Apelo para não resgatar a PT

Ser brasileira não colide com o interesse nacional, mas ser francesa, sim?

Caros Francisco Louçã, António Bagão Félix, Manuel Carvalho da Silva, José Pacheco Pereira, José Silva Peneda, João Cravinho, Diogo Freitas do Amaral e mais sete inteligentíssimas pessoas que seria fastidioso estar aqui a nomear: após ler com devota atenção o vosso “Apelo para resgatar a PT”, confesso que há alguns detalhes que me escaparam, sem dúvida por incapacidade minha em acompanhar a velocidade de raciocínio de vossas excelências.

Invoco, por isso, a fulgência que vos caracteriza, para que tenham a amabilidade de me clarificar os seguintes pontos.

Ponto Um. Gostava de começar por uma questão muito prática, que é aquilo, como se costuma dizer na televisão, que interessa aos portugueses. Imaginemos que há uns senhores franceses que estão decididos a pagar sete mil milhões de euros só pelo prazer de escavacar a PT. É uma hipótese um bocado parva, eu sei, mas é só para seguir a vossa linha de raciocínio. O que é que me acontece, enquanto consumidor? Fico sem internet? Fico sem televisão? Fico sem telemóvel? Eu até sou cliente da Meo, mas a NOS está sempre a ligar-me cá para casa. E a Vodafone a bater-me à porta. Chama-se a isso “concorrência”, conceito que metade dos signatários do presente apelo tem por hábito elogiar. Ora, assim sendo, de que forma é que resgatar a PT, que já não actua em regime de monopólio, seria, segundo as vossas palavras, uma fundamental “defesa estratégica da soberania nacional”?

Ponto Dois. Quando afirmam, logo no segundo parágrafo, que “está em causa o interesse nacional na sua mais genuína interpretação”, será que podiam tentar explicar-me exactamente que “interesse nacional” é esse e, sobretudo, que “genuína interpretação” é essa? Eu não tenho quaisquer dúvidas acerca da vossa genuinidade interpretativa, só que nenhuma das 14 brilhantes cabeças que assina o documento se lembrou de explicar, ainda que em traços largos, porque é que impedir a venda da PT é uma forma de proteger o “interesse nacional”. Aliás, segundo sei, a PT já é brasileira. Portanto, ser brasileira não colide com o interesse nacional, mas ser francesa, sim? Ou a PT pode colidir mas não pode entrer en collision?
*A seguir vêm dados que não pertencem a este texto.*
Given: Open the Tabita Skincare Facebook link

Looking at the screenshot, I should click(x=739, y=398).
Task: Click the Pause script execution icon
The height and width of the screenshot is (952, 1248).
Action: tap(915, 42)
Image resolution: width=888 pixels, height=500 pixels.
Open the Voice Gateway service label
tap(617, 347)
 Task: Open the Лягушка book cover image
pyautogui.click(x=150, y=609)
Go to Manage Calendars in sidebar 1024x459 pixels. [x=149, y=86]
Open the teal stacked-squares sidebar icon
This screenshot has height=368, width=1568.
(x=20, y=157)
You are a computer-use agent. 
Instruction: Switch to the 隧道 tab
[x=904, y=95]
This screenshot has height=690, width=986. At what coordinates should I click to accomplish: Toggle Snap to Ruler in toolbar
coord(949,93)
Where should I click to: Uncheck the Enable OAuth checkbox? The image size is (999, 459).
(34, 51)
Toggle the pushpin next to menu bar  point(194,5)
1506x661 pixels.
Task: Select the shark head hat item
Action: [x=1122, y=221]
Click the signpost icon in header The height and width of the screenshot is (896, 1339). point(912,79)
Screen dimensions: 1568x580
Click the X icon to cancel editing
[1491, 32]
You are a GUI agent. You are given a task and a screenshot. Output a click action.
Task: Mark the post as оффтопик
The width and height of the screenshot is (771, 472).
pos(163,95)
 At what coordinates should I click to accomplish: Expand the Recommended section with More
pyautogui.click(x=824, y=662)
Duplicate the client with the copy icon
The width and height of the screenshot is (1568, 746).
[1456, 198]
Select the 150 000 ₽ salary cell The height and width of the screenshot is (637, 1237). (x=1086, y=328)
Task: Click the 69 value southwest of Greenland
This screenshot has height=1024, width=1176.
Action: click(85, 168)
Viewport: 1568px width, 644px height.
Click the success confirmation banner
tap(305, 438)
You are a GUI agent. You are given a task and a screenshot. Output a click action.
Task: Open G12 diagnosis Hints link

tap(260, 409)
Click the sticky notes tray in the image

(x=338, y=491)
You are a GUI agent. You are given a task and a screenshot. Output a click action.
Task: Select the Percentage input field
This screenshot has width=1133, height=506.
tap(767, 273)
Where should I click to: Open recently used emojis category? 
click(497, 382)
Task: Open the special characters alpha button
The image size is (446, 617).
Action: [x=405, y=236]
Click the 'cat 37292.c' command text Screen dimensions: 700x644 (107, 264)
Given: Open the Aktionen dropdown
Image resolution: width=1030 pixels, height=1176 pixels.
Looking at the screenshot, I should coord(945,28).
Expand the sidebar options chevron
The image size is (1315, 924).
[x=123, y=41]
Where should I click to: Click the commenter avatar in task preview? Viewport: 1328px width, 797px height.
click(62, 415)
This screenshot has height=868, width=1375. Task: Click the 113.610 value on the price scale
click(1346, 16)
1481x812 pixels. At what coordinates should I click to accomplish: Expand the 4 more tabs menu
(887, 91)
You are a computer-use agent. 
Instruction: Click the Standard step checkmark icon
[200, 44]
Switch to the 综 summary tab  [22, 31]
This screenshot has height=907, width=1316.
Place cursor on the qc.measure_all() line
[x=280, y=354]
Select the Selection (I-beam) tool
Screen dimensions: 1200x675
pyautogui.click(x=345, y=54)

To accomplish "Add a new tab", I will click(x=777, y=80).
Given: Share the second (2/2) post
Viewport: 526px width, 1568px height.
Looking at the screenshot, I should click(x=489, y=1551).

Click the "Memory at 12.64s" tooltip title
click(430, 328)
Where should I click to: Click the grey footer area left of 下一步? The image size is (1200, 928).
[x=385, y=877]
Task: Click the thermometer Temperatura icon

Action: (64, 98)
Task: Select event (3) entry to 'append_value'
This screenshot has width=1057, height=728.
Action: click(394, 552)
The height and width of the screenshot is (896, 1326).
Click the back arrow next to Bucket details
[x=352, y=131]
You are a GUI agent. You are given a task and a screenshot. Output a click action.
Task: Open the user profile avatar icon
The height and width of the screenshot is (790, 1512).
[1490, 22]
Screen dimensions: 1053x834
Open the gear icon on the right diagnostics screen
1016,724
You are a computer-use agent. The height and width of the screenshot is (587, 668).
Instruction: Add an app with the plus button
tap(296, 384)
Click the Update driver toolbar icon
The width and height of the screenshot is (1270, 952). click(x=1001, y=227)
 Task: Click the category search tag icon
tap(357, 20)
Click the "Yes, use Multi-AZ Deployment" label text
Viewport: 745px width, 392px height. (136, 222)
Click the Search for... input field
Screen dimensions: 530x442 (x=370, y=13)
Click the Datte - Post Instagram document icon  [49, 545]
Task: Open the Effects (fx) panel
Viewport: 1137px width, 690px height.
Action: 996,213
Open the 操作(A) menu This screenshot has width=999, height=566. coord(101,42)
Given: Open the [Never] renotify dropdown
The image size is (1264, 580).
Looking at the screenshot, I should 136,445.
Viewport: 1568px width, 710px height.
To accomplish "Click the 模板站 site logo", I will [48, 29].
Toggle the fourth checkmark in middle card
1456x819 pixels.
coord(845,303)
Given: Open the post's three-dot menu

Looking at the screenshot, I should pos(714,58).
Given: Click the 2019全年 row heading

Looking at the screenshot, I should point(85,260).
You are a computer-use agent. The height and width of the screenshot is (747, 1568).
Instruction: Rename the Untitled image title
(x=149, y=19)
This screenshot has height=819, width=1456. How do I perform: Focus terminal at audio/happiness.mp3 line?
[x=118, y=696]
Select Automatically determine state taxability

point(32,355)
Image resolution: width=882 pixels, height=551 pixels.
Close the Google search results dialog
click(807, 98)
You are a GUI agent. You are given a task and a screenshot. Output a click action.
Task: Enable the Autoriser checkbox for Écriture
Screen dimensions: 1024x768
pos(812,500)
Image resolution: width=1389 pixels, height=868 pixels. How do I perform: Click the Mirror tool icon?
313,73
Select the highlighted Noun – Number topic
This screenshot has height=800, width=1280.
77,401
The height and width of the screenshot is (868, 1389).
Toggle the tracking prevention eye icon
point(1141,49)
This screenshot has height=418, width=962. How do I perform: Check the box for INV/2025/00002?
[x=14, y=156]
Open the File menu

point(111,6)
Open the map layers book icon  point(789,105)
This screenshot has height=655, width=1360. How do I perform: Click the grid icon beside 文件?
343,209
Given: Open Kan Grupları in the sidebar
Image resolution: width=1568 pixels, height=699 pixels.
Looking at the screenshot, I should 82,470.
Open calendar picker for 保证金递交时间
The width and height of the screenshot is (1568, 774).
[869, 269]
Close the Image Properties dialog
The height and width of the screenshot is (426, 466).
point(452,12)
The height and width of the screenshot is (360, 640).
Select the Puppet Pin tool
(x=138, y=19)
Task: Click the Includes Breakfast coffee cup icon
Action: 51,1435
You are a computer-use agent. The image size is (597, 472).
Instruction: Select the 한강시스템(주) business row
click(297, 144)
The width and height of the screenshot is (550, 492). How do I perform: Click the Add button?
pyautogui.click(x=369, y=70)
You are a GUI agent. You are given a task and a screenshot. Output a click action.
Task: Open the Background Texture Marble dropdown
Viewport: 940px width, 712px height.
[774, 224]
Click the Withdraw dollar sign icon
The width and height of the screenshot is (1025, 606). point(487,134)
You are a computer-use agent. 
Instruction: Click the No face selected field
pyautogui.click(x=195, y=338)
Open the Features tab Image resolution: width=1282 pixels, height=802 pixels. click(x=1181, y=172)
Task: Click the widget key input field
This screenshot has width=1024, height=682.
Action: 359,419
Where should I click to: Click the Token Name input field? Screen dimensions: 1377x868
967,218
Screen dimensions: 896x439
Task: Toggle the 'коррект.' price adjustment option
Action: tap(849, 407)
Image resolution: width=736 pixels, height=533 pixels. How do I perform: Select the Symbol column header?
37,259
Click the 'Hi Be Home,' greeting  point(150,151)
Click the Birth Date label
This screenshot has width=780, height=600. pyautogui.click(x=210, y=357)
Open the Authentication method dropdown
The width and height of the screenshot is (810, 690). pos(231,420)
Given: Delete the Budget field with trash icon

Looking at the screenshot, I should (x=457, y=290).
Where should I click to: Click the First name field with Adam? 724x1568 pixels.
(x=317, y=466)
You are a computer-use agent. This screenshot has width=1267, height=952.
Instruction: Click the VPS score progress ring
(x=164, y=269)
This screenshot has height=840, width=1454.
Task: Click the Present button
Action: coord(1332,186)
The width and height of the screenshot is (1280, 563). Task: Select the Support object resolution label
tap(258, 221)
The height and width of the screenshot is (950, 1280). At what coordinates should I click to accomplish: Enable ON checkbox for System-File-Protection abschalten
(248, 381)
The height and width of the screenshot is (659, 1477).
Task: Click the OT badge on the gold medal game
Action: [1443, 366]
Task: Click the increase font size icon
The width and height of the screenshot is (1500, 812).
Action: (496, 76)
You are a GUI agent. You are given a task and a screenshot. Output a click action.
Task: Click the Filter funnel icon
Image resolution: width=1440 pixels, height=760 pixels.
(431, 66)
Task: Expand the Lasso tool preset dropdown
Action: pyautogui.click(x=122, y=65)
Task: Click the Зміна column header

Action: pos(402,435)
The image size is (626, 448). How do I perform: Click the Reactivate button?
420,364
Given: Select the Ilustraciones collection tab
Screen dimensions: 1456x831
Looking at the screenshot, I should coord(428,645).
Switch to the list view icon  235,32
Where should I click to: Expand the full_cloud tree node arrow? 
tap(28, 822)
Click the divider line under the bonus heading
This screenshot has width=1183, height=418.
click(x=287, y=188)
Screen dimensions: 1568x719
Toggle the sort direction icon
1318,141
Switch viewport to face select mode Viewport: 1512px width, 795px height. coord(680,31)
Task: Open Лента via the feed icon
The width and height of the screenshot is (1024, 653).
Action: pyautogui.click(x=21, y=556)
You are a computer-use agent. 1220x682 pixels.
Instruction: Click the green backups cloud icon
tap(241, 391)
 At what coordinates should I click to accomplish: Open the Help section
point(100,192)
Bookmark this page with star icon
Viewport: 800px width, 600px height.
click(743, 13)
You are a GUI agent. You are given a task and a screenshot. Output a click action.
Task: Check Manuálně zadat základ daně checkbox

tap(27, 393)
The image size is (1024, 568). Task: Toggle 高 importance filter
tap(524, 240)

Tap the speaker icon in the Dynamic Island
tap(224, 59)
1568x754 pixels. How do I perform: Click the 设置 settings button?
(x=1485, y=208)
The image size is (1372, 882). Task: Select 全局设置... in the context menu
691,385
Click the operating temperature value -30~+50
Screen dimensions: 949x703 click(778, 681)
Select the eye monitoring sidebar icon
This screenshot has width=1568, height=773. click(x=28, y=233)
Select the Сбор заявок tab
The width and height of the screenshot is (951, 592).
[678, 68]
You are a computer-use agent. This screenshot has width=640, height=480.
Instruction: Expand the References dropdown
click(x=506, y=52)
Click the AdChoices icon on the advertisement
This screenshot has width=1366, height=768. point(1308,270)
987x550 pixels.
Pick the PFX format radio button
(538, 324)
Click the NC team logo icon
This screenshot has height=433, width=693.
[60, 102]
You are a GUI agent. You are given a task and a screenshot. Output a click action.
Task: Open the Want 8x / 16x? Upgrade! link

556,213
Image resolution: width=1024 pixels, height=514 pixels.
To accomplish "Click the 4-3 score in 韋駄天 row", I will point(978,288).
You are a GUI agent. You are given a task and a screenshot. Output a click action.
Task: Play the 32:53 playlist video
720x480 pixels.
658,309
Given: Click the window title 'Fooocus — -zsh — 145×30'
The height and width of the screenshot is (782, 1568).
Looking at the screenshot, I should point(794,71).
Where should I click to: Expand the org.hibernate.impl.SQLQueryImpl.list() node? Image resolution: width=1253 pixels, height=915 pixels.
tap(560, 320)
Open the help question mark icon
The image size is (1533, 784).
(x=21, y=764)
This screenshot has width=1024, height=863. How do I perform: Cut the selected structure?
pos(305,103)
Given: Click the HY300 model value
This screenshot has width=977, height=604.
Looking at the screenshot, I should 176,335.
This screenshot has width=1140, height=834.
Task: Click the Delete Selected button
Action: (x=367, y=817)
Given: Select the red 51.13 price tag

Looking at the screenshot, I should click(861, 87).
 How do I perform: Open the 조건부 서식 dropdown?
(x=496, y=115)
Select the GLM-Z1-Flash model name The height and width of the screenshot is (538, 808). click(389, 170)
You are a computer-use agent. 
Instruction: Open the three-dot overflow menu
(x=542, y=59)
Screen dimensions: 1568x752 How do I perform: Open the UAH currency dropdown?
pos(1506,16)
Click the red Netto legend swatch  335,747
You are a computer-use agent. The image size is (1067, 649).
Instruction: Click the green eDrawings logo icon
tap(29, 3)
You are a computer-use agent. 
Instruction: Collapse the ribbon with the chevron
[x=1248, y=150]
Ponto Três. Imaginando que existe uma excelente explicação para os Pontos Um e Dois, e que impedir a venda da PT é efectivamente um patriótico desígnio, coloca-se a seguinte questão: como é que isso se faz? Impede-se o negócio proibindo a entrada de cidadãos franceses em Portugal? Nacionaliza-se a empresa? Compra-se? Se sim, com que dinheiro? Confesso que tentei empenhadamente procurar algumas respostas a essas questões no vosso apelo. Debalde. Os senhores exigem às autoridades portugueses “uma actuação intensamente activa”, e é certo que fiquei impressionado: não exigem apenas uma “actuação activa”, oposta às costumeiras actuações inactivas, mas uma actuação que seja muitíssimo intensa na sua actividade. Louvo tamanha energia. Mas de que forma é que neste caso se actua activa e intensamente, respeitando o enquadramento jurídico português e comunitário?

Ponto Quatro. Não acham que esta coisa de andarem a assinar manifestos sobre temas económicos com pessoas que vão do Bloco de Esquerda ao CDS-PP apenas dá razão aos seis ou sete liberais genuínos deste país, que há muito garantem que no que à economia portuguesa diz respeito aquilo que continua a imperar é um pensamento único e uma visão centralista e clientelar do Estado? Era só isto. Muito obrigado pela vossa atenção.